*SOAL UNTUK DIKERJAKAN*
A. Tulis ulang seluruh bagian bacaan tentang dana otsus Papua, mulai dari "Selain itu, lanjut" sampai "tidak tepat sasaran.", dan ganti "dana otsus" dengan "dana otonomi khusus".
B. Sebutkan semua nama orang yang muncul dalam bacaan tentang dana otsus Papua.
C. Menurut bacaan tentang dana otsus Papua, apa alasan BPK tidak hadir dalam rapat kerja?

*TEKS BACAAN*
>>>>
Menurut dia, jika memang ada penyelewengan anggaran yang dapat dibuktikan, seharusnya diproses hukum agar memberikan efek jera. Selain itu, juga untuk memberikan kejelasan bagi publik bahwa memang dana otsus tersebut dikorupsi oleh oknum tertentu. Aspek penegakan hukum juga perlu diperjelas dan diperbaiki dalam konteks pengelolaan dana otsus.
”Harus jujur bahwa belum ada pranata hukum yang jelas untuk mengawasi tata kelola dana otsus. BPKP juga harus memberikan rekomendasinya dalam hal tersebut,” tegas Filep.
Jika memang pengelolaan dana otsus begitu buruk, mengapa selama ini rekomendasi yang dikeluarkan oleh BPK ataupun BPKP hanya terbatas pada perbaikan administratif. Mengapa tidak ada penegakan hukum yang dilakukan jika memang ada pelanggaran hukum. (Filep Wamafma)
Ateh menjawab, audit yang dilakukan BPKP memang tidak mengarah pada penegakan hukum. Namun, ada sejumlah kasus yang dikoordinasikan dengan aparat penegak hukum apabila ada bukti perbuatan melawan hukum. Menurut dia, lembaga yang memiliki kewenangan lebih besar untuk melakukan audit investigasi kerugian negara adalah BPK.
Selain itu, lanjut Ateh, BPKP juga memiliki kendala untuk mengukur efektivitas pemanfaatan dana otsus. Sebab, selama ini, belum ada desain besar pembangunan di Papua. BPKP selama ini hanya mengawasi apakah target pembangunan di Papua dan Papua Barat berhasil dan sesuai peruntukan atau tidak. Hasil temuannya pun masih terbatas pada penyimpangan dana otsus yang membuat volume pekerjaan berkurang, adanya denda keterlambatan pembangunan, atau pembangunan proyek tidak tepat sasaran.
”Di beberapa daerah yang kami audit, kalau memang rekomendasi BPKP tidak diselesaikan, ada penegakan hukum. Namun, selama ini rekomendasi perbaikan yang kami lakukan rata-rata selesai,” kata Ateh.
Dalam rapat kerja itu, selain BPKP, BPK juga diundang. Namun, BPK tidak bisa hadir karena kendala teknis. Ketua Pansus Otsus Papua Komaruddin Watubun mengatakan, BPK akan diundang ulang dalam agenda rapat kerja selanjutnya.
<<<<
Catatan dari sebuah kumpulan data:
>>>>
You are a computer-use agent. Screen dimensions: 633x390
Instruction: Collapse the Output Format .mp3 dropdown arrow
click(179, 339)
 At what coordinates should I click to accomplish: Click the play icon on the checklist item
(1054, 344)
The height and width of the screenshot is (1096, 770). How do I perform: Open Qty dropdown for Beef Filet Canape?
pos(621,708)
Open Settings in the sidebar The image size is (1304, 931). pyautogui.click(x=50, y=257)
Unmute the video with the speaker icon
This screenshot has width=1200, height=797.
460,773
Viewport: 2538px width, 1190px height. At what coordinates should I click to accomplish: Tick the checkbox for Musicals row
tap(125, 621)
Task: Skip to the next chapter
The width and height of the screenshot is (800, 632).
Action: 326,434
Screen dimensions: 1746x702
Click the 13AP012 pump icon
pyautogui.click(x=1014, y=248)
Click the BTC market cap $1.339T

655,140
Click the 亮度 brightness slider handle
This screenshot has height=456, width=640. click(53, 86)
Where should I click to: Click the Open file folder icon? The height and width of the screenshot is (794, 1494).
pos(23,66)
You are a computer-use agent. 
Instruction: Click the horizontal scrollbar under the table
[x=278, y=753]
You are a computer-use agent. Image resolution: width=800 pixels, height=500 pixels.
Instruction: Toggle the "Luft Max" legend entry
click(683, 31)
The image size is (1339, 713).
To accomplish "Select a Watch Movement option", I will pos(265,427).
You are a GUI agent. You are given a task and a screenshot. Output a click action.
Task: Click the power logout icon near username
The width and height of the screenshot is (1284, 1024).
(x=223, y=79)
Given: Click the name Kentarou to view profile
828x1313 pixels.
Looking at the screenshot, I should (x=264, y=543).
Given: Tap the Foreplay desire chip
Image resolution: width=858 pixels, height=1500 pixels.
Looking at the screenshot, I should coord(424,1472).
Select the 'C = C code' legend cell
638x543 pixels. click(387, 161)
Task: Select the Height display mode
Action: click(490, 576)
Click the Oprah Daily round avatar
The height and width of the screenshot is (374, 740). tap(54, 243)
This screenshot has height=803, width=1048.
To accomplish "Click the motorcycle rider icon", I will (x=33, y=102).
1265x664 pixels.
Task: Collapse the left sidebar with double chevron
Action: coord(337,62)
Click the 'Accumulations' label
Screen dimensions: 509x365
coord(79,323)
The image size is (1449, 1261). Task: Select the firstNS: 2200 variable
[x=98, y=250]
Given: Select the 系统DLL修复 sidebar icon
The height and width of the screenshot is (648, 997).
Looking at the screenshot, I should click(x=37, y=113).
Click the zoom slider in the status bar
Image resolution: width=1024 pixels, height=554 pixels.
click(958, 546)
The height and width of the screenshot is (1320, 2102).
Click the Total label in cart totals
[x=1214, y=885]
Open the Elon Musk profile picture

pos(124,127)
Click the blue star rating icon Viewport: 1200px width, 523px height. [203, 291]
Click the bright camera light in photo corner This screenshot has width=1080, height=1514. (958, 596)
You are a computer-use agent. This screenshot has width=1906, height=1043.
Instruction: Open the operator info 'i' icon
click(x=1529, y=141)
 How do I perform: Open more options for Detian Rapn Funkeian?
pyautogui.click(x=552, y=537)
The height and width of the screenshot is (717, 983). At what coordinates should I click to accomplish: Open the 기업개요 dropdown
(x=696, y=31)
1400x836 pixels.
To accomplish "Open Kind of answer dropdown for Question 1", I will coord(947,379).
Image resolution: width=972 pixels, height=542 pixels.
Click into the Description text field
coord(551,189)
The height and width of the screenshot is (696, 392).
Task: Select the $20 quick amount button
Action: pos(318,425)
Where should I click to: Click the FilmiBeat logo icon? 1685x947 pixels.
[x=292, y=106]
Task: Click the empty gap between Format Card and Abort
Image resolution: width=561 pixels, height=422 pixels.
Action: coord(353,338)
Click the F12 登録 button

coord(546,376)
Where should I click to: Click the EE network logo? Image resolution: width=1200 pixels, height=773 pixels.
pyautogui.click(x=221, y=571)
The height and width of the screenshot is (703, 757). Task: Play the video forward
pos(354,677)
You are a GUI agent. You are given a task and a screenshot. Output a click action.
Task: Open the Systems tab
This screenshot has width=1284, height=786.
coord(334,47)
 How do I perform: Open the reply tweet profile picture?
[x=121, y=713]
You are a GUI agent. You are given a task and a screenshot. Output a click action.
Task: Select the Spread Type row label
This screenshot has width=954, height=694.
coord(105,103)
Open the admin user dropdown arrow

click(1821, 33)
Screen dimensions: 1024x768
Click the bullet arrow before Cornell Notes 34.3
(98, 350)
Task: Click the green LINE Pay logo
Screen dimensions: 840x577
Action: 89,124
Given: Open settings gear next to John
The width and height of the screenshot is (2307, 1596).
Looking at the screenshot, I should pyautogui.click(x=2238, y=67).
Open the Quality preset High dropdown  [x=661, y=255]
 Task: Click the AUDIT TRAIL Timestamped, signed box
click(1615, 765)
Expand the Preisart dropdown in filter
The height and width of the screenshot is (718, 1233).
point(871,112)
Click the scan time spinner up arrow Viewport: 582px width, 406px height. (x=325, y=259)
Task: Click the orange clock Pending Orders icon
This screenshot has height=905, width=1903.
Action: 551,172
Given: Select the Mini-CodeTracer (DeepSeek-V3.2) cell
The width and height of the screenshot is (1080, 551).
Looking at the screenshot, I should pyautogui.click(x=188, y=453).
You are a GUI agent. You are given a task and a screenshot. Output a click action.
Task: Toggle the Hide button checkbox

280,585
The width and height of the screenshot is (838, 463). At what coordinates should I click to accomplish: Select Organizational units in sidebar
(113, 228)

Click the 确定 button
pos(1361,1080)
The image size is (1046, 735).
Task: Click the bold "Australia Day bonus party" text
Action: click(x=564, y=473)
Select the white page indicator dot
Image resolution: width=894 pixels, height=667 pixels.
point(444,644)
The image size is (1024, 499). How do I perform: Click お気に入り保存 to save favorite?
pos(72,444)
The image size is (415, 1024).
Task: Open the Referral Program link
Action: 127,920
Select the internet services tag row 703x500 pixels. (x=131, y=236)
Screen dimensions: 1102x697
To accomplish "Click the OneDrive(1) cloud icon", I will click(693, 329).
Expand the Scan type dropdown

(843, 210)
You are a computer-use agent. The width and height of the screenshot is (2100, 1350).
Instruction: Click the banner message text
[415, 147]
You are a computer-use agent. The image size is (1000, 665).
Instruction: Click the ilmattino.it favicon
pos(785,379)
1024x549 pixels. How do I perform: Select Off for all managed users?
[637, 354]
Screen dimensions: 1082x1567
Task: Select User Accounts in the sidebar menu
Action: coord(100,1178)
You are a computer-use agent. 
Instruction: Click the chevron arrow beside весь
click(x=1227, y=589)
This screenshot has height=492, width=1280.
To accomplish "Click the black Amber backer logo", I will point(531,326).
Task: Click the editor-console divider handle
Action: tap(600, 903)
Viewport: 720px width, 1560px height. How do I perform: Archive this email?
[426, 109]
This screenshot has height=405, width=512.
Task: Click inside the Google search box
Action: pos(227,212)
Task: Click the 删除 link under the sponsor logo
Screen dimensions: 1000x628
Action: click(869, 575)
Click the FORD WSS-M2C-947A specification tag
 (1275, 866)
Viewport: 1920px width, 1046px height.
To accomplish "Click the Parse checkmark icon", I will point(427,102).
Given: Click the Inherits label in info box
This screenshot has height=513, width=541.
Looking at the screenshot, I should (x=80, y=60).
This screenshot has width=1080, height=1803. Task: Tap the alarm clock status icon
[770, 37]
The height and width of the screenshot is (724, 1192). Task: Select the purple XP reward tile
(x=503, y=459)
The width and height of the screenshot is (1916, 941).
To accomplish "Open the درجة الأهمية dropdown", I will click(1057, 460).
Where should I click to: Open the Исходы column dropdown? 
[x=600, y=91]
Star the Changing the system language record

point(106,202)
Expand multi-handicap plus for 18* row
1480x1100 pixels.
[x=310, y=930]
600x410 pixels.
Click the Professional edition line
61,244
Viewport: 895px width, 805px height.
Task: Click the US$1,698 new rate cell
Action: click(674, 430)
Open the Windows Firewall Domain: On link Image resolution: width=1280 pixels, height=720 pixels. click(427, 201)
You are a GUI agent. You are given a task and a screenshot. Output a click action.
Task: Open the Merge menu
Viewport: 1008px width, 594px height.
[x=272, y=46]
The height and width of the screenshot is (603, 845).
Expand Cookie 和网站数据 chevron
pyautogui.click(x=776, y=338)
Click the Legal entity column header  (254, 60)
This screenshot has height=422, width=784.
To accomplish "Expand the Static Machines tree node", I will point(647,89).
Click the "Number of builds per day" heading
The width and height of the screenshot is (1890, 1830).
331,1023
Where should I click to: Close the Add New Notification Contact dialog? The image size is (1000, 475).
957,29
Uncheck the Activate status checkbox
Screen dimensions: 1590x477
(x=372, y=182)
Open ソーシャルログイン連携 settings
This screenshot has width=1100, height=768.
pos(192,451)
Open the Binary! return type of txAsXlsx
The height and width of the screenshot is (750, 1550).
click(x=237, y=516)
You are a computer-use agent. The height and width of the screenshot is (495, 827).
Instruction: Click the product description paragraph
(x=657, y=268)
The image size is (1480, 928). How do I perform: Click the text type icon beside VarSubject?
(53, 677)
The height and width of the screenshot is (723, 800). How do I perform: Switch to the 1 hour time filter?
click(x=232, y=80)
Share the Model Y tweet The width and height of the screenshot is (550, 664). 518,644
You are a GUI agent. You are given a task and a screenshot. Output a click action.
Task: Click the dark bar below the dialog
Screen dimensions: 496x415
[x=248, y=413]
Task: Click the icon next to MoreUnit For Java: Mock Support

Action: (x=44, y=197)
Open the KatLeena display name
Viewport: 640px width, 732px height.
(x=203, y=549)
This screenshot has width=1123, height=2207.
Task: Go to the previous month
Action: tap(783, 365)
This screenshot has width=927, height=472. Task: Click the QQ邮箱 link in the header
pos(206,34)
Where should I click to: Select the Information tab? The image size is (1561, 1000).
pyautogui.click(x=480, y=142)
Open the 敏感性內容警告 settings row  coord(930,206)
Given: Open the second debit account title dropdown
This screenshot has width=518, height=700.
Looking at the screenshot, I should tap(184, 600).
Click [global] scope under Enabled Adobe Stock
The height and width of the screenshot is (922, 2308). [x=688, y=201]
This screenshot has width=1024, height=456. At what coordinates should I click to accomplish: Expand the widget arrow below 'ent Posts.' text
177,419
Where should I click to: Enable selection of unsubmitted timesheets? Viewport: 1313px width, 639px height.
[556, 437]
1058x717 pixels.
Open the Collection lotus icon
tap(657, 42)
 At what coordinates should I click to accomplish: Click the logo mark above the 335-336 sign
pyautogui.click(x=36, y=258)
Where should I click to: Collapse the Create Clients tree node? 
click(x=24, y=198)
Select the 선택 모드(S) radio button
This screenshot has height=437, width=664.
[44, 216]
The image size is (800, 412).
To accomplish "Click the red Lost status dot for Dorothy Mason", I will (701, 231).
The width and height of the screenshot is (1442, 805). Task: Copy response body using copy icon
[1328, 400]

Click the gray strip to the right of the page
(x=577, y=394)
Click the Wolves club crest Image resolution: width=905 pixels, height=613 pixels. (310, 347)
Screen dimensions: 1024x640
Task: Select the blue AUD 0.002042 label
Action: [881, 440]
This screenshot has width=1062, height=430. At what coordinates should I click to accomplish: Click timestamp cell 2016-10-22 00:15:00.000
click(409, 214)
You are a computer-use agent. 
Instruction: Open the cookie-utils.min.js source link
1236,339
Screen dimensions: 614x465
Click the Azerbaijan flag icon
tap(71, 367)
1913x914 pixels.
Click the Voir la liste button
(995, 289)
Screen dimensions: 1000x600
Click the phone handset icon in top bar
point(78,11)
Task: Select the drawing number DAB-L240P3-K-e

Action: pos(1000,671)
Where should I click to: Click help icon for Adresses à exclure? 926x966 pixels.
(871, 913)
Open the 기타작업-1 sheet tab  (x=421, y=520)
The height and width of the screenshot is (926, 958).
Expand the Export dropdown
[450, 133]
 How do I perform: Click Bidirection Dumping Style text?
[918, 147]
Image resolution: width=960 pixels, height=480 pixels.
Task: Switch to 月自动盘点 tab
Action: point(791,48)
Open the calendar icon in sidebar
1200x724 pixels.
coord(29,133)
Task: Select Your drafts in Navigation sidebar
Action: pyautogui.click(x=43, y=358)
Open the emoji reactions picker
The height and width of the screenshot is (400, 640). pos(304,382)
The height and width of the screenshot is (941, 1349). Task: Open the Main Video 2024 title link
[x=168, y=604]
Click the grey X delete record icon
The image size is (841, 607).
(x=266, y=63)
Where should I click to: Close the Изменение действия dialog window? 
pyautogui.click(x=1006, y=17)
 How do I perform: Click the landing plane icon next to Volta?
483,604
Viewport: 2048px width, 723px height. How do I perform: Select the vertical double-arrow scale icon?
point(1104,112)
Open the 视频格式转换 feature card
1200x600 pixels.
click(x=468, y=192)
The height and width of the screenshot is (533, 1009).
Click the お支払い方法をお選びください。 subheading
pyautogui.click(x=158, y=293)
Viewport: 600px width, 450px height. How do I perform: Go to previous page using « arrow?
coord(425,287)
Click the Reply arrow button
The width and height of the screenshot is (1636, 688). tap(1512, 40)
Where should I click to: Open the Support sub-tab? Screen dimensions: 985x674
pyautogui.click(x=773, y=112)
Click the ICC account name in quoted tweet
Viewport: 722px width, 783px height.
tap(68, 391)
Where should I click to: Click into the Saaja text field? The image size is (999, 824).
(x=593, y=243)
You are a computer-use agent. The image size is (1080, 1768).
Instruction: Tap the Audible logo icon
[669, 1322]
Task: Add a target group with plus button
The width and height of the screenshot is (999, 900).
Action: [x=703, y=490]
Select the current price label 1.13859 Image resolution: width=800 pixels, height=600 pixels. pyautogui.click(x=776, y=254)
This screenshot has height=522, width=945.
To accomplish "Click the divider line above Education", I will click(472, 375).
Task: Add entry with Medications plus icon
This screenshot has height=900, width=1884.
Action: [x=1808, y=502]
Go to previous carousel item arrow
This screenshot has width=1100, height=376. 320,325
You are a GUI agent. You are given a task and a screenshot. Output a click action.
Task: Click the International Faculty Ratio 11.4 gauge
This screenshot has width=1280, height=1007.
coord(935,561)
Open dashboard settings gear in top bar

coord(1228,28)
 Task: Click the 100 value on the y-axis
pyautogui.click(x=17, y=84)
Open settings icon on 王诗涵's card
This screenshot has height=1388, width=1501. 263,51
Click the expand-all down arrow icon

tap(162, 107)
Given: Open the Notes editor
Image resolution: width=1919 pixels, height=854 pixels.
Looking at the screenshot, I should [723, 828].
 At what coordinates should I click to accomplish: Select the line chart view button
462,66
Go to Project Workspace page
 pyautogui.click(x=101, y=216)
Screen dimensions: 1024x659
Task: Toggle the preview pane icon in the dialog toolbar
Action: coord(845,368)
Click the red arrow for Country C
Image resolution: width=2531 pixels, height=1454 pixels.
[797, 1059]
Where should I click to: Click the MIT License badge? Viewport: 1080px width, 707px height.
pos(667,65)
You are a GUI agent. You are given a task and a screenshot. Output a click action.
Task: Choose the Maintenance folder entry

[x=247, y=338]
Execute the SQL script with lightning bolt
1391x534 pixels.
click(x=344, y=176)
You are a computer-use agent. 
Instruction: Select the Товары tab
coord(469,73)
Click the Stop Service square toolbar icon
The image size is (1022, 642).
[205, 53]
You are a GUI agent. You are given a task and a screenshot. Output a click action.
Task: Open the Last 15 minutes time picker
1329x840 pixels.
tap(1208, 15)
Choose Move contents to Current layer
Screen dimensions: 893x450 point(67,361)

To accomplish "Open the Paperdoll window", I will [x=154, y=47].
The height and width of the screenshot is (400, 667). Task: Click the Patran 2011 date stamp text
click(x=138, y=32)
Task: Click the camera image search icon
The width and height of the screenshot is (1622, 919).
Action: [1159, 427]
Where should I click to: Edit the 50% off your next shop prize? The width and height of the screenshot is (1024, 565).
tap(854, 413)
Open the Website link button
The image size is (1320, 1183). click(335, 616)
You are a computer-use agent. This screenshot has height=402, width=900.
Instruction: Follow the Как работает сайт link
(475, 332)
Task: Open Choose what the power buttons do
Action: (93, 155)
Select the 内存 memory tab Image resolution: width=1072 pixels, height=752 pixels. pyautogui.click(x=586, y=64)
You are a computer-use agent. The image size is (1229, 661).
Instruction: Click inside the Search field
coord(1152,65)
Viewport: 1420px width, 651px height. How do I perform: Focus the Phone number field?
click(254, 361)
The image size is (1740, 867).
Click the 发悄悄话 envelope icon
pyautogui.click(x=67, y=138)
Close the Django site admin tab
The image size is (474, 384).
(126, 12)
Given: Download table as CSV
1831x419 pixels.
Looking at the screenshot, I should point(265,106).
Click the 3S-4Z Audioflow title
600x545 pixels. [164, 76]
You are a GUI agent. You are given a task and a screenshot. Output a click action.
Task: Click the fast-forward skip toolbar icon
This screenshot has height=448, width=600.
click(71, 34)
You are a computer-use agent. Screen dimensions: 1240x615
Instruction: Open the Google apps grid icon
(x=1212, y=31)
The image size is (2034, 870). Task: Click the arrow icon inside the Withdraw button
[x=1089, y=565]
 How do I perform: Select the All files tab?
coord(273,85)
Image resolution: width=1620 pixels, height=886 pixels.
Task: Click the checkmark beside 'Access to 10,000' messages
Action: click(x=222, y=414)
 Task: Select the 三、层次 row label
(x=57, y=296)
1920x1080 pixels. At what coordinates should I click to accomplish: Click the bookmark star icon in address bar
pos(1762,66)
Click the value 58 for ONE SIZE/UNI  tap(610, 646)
<<<<
*DAFTAR JAWABAN*
A.
Selain itu, lanjut Ateh, BPKP juga memiliki kendala untuk mengukur efektivitas pemanfaatan dana otonomi khusus. Sebab, selama ini, belum ada desain besar pembangunan di Papua. BPKP selama ini hanya mengawasi apakah target pembangunan di Papua dan Papua Barat berhasil dan sesuai peruntukan atau tidak. Hasil temuannya pun masih terbatas pada penyimpangan dana otonomi khusus yang membuat volume pekerjaan berkurang, adanya denda keterlambatan pembangunan, atau pembangunan proyek tidak tepat sasaran.

B. Filep Wamafma, Ateh, Komaruddin Watubun

C. BPK tidak bisa hadir karena kendala teknis.